Ms Yumiko Oki, 28, a graphics designer who is a contract employee with an online gaming company, has also signed up with Lancers.

“The extra income is welcome and I get to build my portfolio,” she said, admitting that her company is not aware of her sideline job. “It’s quite common for people in my industry to do freelance projects.”

Acknowledging that more flexible working options are needed for a labour-tight Japanese economy, the government has even encouraged large corporations to allow their employees to take on side jobs.

For example, Yahoo Japan allows its staff to telecommute and is considering introducing a three-day weekend as part of an effort to encourage taking up side jobs. Around 10 per cent of its staff of 5,800 have a side job, usually involving the use of their information technology skills.

One mid-sized IT solutions firm, Cybozu, has allowed its workforce of around 350 to have a side job since 2012, and has cut its job turnover rate from a high of 28 per cent in 2005 to an average of 5 per cent over the past three years.

Some of the side jobs its staff are holding down include being a cameraman, YouTuber, writer and running a curry restaurant.

“Any side job is allowed as long as there is no conflict of interest or abuse of resources, and they keep colleagues posted of their schedule and availability,” said Cybozu spokesman Hiroshi Sugiyama.

Another IT solutions firm, enfactory, which employs more than 30 people, also encourages the staff to take on a side job, or what it calls “parallel work”.

One employee, Mr Tomoya Takani, is a disaster prevention goods and business continuity plan adviser in addition to being an IT engineer.

“My qualification in disaster prevention and business continuity helps to open doors and get business contacts for my main job as well, so I find a synergy in this way of working,” said Mr Takani.

Dr Hagiwara said: “Having multiple footholds is a risk-management practice now that Japan’s lifetime employment system has collapsed.

“Environments that enable people to pursue multiple careers need to be created with the involvement of companies and the government. This is something all economies will need to address at some point.”


Passing the buck

Not all daikou jobs are a dog-walk in the park. Some tasks require more skills than others.
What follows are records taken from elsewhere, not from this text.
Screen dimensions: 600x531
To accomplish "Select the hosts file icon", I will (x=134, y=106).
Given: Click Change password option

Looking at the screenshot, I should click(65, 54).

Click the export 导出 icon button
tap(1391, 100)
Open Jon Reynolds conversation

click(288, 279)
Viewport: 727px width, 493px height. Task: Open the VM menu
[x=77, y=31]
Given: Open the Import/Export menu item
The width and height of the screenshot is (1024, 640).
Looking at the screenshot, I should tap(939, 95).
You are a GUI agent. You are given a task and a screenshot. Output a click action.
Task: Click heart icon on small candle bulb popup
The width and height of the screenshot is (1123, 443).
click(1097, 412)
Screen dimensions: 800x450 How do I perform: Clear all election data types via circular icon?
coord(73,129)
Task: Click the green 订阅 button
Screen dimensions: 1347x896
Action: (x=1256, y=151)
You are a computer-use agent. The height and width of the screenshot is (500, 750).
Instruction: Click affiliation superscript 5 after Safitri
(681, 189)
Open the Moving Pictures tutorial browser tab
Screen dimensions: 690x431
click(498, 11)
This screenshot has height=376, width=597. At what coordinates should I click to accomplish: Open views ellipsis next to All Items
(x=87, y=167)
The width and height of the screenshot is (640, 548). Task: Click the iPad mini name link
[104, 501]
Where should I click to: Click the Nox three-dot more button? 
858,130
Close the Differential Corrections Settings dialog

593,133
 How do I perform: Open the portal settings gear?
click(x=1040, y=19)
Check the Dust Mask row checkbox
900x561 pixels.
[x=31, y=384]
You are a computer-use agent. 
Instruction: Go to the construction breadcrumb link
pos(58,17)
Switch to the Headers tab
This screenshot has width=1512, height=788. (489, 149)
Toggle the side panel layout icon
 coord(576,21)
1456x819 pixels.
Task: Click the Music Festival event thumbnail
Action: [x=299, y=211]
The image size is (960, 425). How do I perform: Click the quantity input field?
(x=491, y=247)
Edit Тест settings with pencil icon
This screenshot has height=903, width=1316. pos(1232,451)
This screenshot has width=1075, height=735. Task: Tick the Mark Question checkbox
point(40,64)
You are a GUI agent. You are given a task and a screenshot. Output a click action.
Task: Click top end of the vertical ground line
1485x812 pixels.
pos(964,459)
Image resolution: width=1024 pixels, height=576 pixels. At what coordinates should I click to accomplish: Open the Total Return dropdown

Those working for a daikou apology service, for example, need a certain degree of training and experience to be tactful enough for the task so as not to aggravate the situation.

Housewife Sayaka Kobayashi, in her 40s, works part-time for such a service. She once acted as the wife of a man who had committed adultery with a married woman. The husband found out, and wanted the man to take along his own wife and apologise face to face.

After she said she was sorry for not having noticed her "husband's" infidelity because of her home and childcare duties, the wronged husband took pity on her and did not demand monetary compensation.

Equally, for divorce notice delivery services, some familiarity is needed with the process of acting as a witness to the delivery of notice.

"Demand for our services has been rising steadily," said a spokesman for Rikontodoke, which literally means divorce notice delivery. He added: "People in a divorce prefer to minimise contact with the spouse."

Other offbeat daikou jobs are more pleasant, such as praying at a temple or getting an amulet on someone's behalf.

"In the Edo era, dogs were trained to make pilgrimages on their master's behalf, so the concept of outsourcing temple or shrine visits isn't that new to the Japanese," said Ms Yoshimi Kanda, who runs temple and shrine visitation service Omairidaiko.

"It is accepted as legitimate if the believer isn't able to make the trip in person, either for health reasons or because of a lack of time," she said.